Question

$$\textbf{Use the Fundamental Counting Principle to solve this problem.}$$
A diner offers six types of toast, either scrambled or fried eggs, and either orange or apple juice or coffee. How many breakfast combinations are possible?

Answer

**step1** Understanding the problem

The problem asks us to find the total number of different breakfast combinations possible. We are given the number of choices for three different categories: toast, eggs, and drinks.

**step2** Identifying the choices for each category

First, we list the number of options available for each part of the breakfast:
- For toast, there are 6 types.
- For eggs, there are 2 types (scrambled or fried).
- For drinks, there are 3 types (orange juice, apple juice, or coffee).
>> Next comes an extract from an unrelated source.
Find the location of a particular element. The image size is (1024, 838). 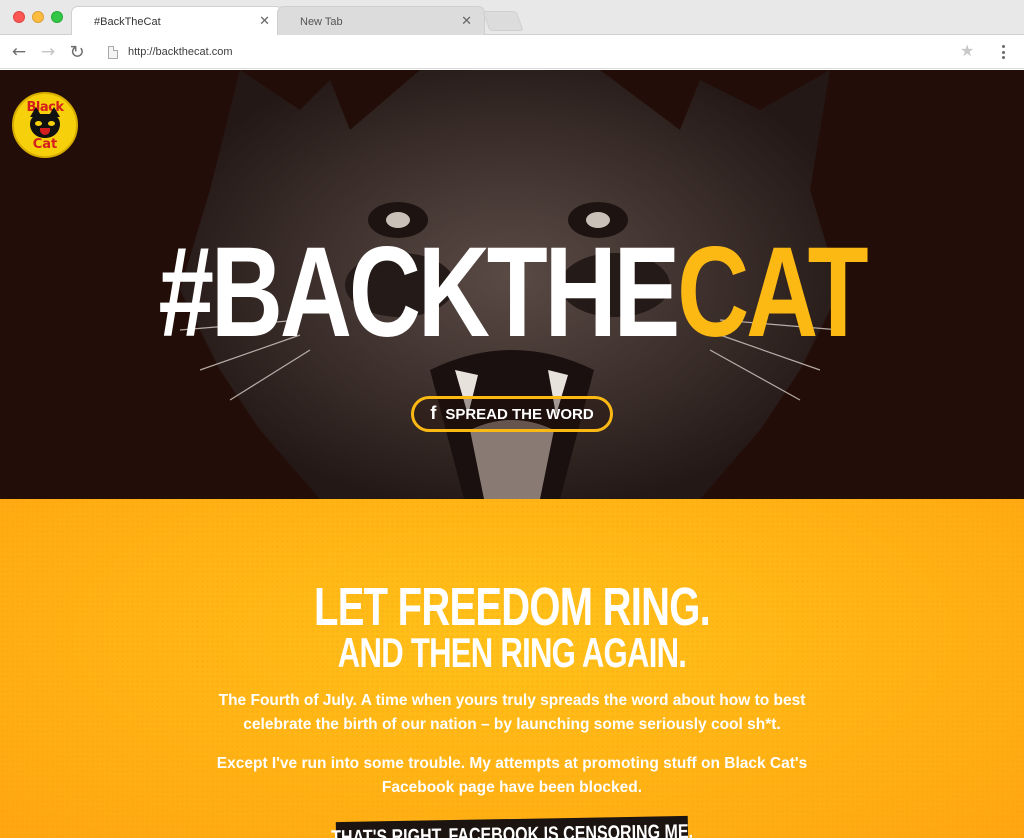

menu-kebab-icon is located at coordinates (1003, 52). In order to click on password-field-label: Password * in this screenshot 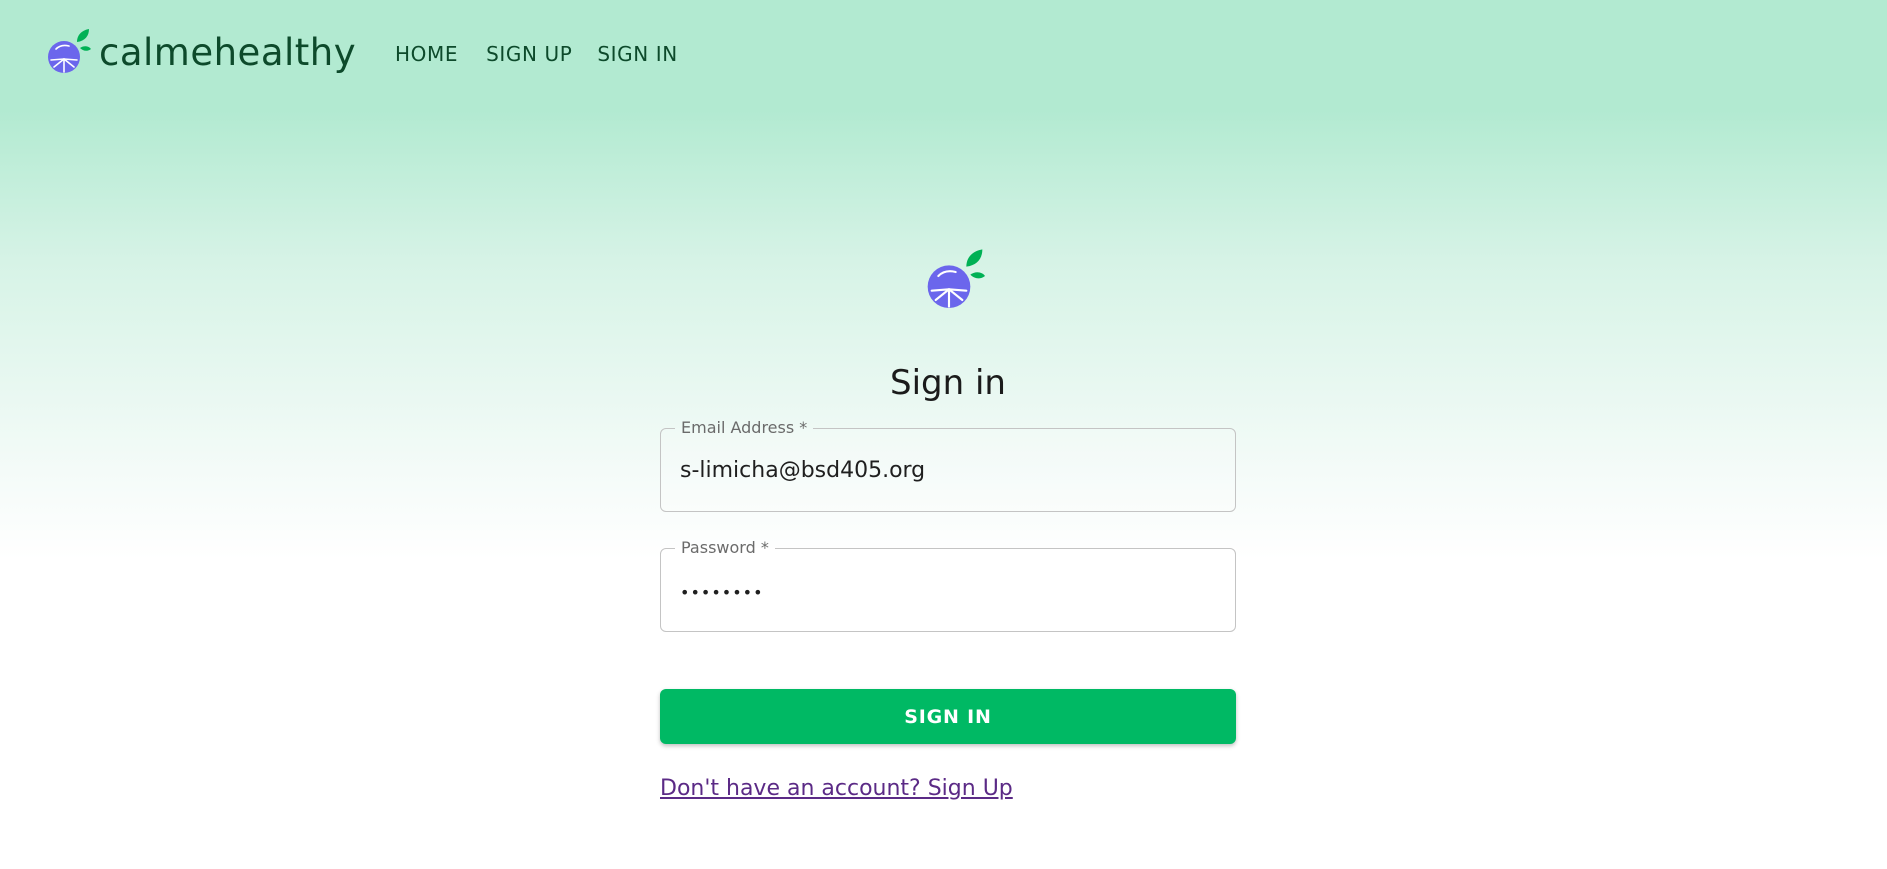, I will do `click(725, 548)`. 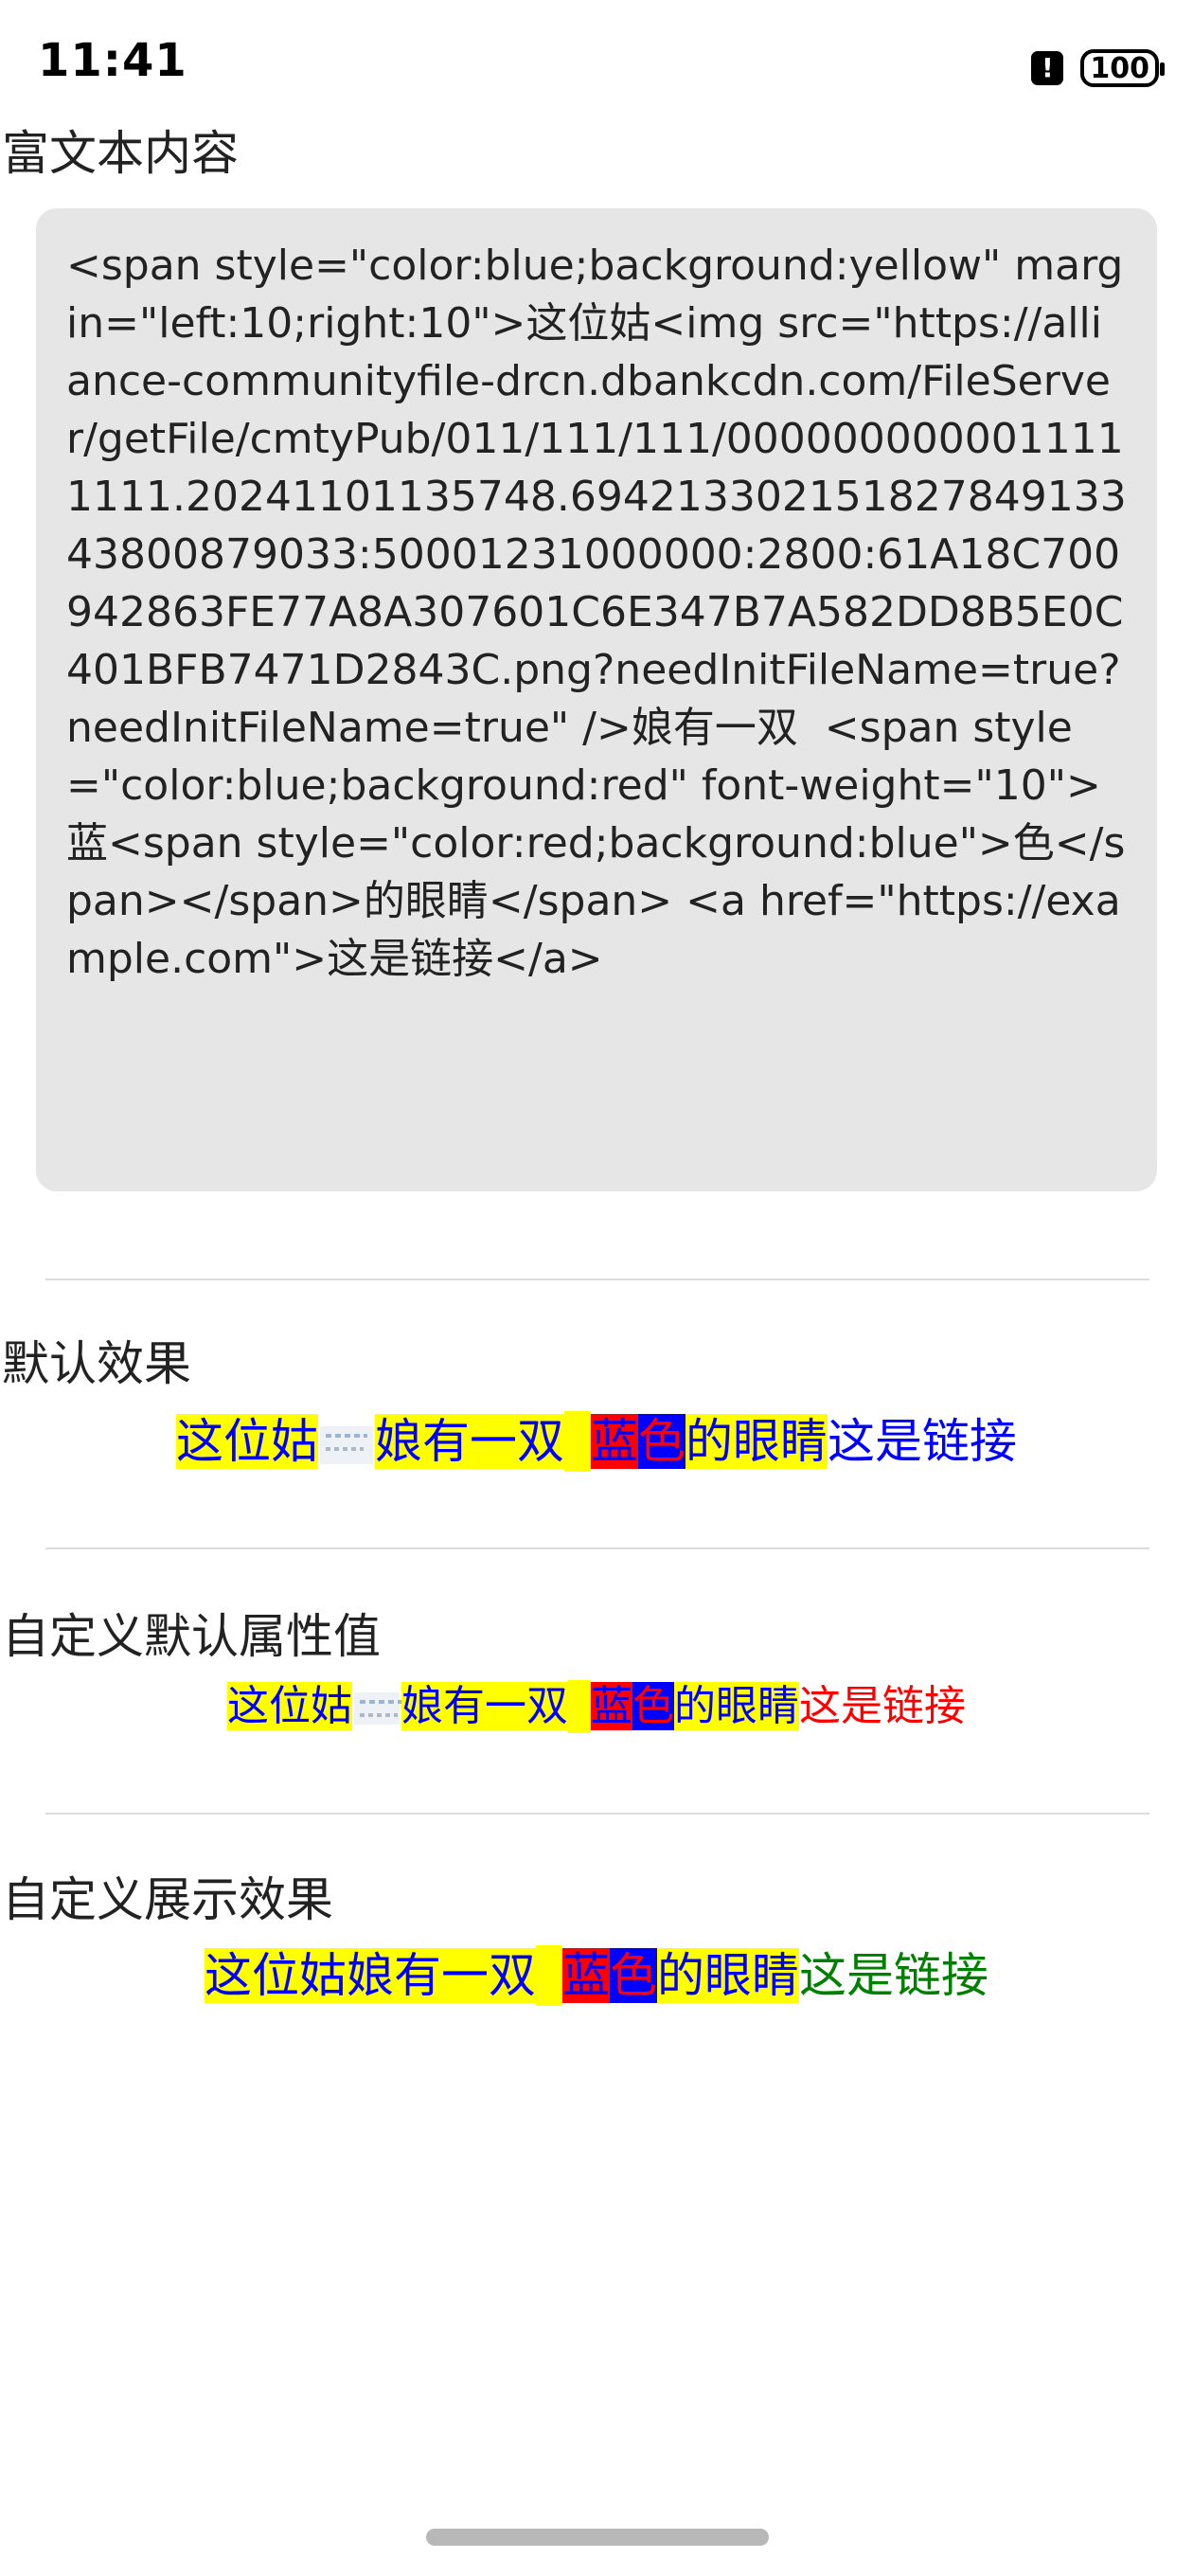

**step3** Applying the Fundamental Counting Principle

The Fundamental Counting Principle states that to find the total number of combinations when there are multiple independent choices, we multiply the number of choices for each event together.
Number of toast choices = 6
Number of egg choices = 2
Number of drink choices = 3

**step4** Calculating the total number of combinations

To find the total number of breakfast combinations, we multiply the number of choices for each category:
Total combinations = Number of toast choices × Number of egg choices × Number of drink choices
Total combinations = $$6 \times 2 \times 3$$
Total combinations = $$12 \times 3$$
Total combinations = $$36$$
Therefore, there are 36 possible breakfast combinations.